Je me souvenais à peine de ce topic
Non, ça ne veut pas rien dire, je vais essayer d'être plus clair (je reconnais que j'ai moi même du mal à me comprendre pour le coup
) : ce que je critique avec ce texte, c'est le genre d'affirmation prétendant que "il n'y a plus rien à découvrir" ou "l'Homme peut tout savoir". D'un point de vue empiriste, le savoir ne vient que des sens, c'est à dire qu'on construit l'abstraction à partir du concret. Le concept de totalité ne peut exister objectivement, car nous ne savons pas tout, car on ne peut pas penser à tout, car prétendre au tout c'est prétendre à la limite de l'Univers.

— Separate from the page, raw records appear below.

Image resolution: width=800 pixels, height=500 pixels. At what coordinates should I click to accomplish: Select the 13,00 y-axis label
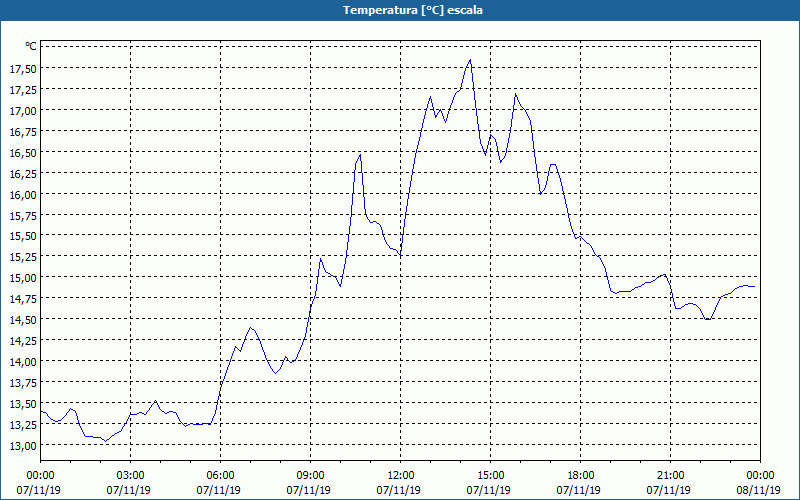[x=23, y=445]
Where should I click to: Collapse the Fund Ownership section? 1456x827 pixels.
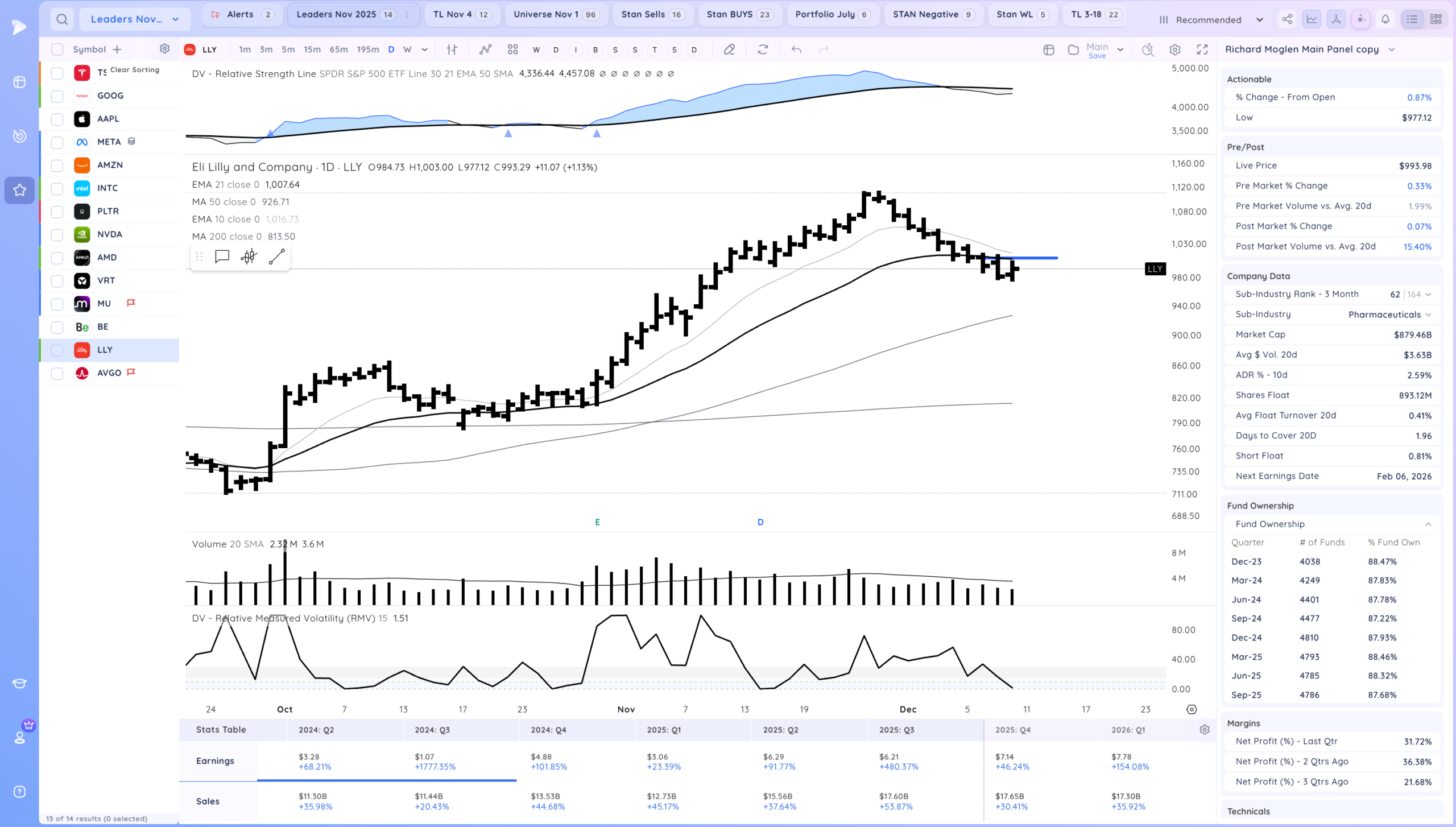point(1428,524)
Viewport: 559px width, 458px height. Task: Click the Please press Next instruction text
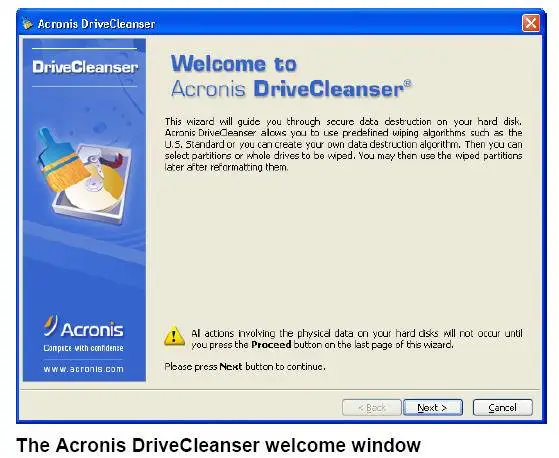tap(245, 367)
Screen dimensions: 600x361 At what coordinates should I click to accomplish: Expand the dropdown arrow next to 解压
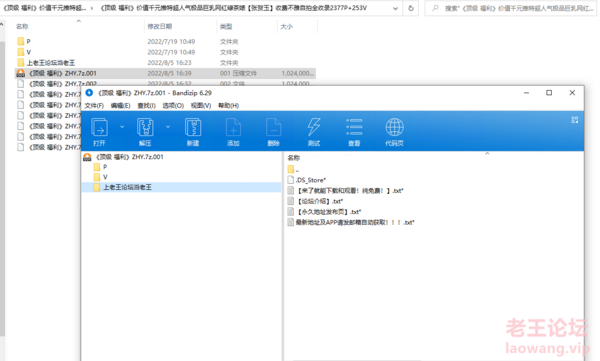point(168,127)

Quand on sait qu'il n'y a que 4 prises sur un appareil et qu'on branche une prise sur chacune, on peut dire que TOUTE les prises sont branchés. Mais on peut parler de totalité que parce qu'il y a déjà une limite à l'avance. Le concept de totalité est artificiel, c'est l'Homme qui apporte la négation d'infini au monde, c'est l'Homme qui apporte la fin, le néant. Et par ce fait, en excluant le reste de l'Univers dans un contexte on peut y parler de totalité. Mais ce n'est qu'un moyen, la totalité n'existe que sous la prémisse de la délimitation.

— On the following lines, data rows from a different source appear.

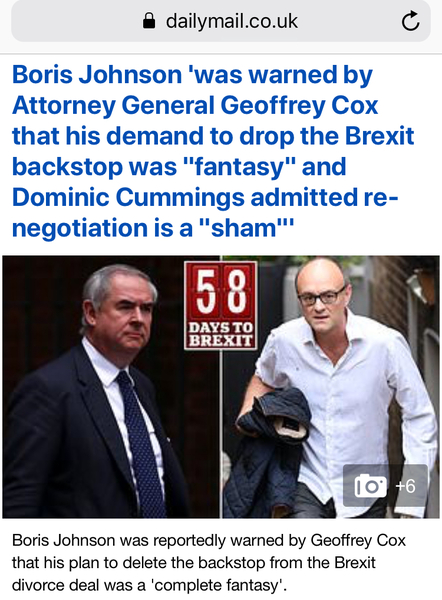The height and width of the screenshot is (600, 442).
Task: Tap the 'Attorney General Geoffrey Cox' headline line
Action: tap(195, 106)
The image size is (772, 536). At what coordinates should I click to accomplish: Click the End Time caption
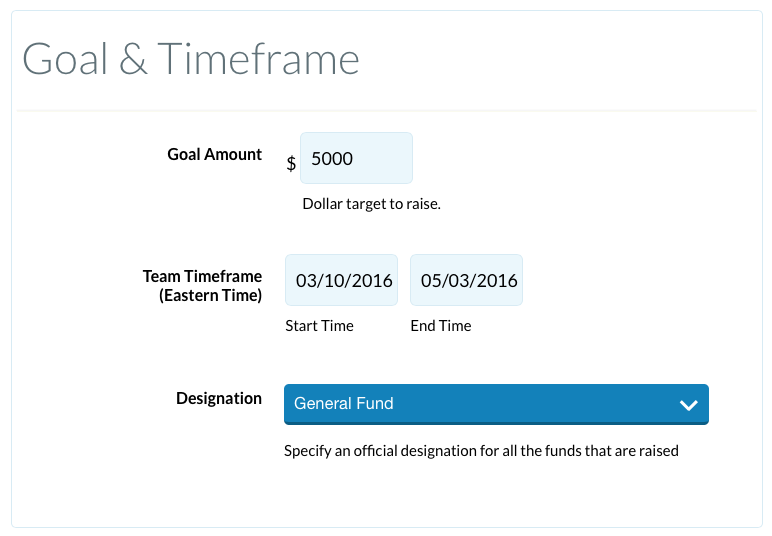click(441, 326)
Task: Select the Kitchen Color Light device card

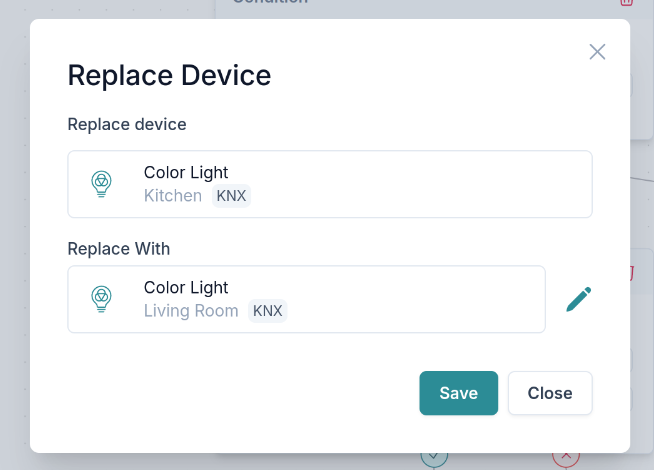Action: pyautogui.click(x=330, y=184)
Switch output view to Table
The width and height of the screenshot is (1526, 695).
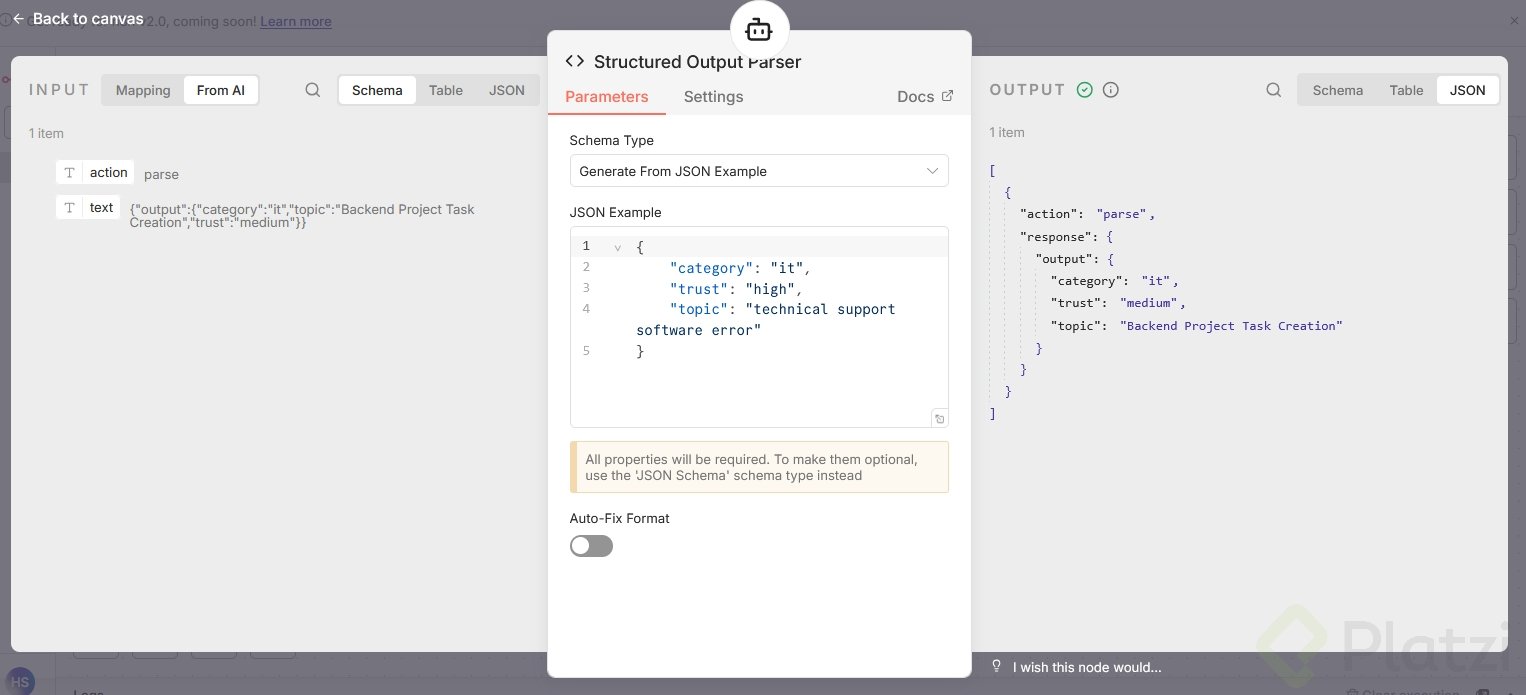pos(1405,90)
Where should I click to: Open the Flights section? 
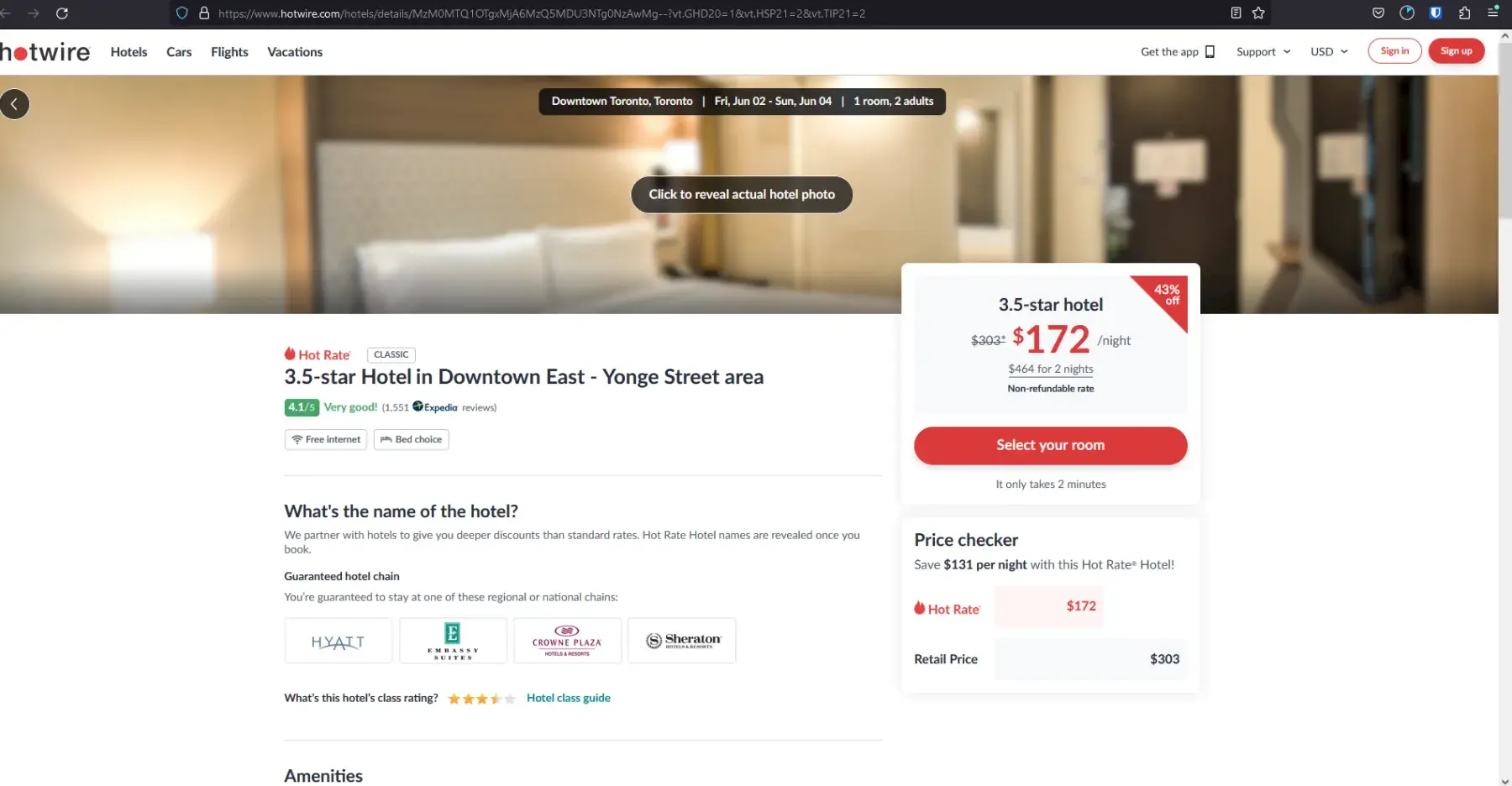pos(229,52)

Cette délimitation est le moyen de l'objectivité. Nous sommes objectif quand nous délimitons : on est objectif quand on pose des lois, des règles comme les mathématiques, mais cela ne veut pas dire que ces règles fonctionne toujours quelque soit l'endroit dans l'Univers ou le temps. Le problème étant que tout demeure, ce qui est + ce qui n'est pas dans ce que nous savons seulement, ce qui fait que quand nous parlons de tout sans préciser de prémisse délimitante, nous sommes nécessairement dans l'erreur.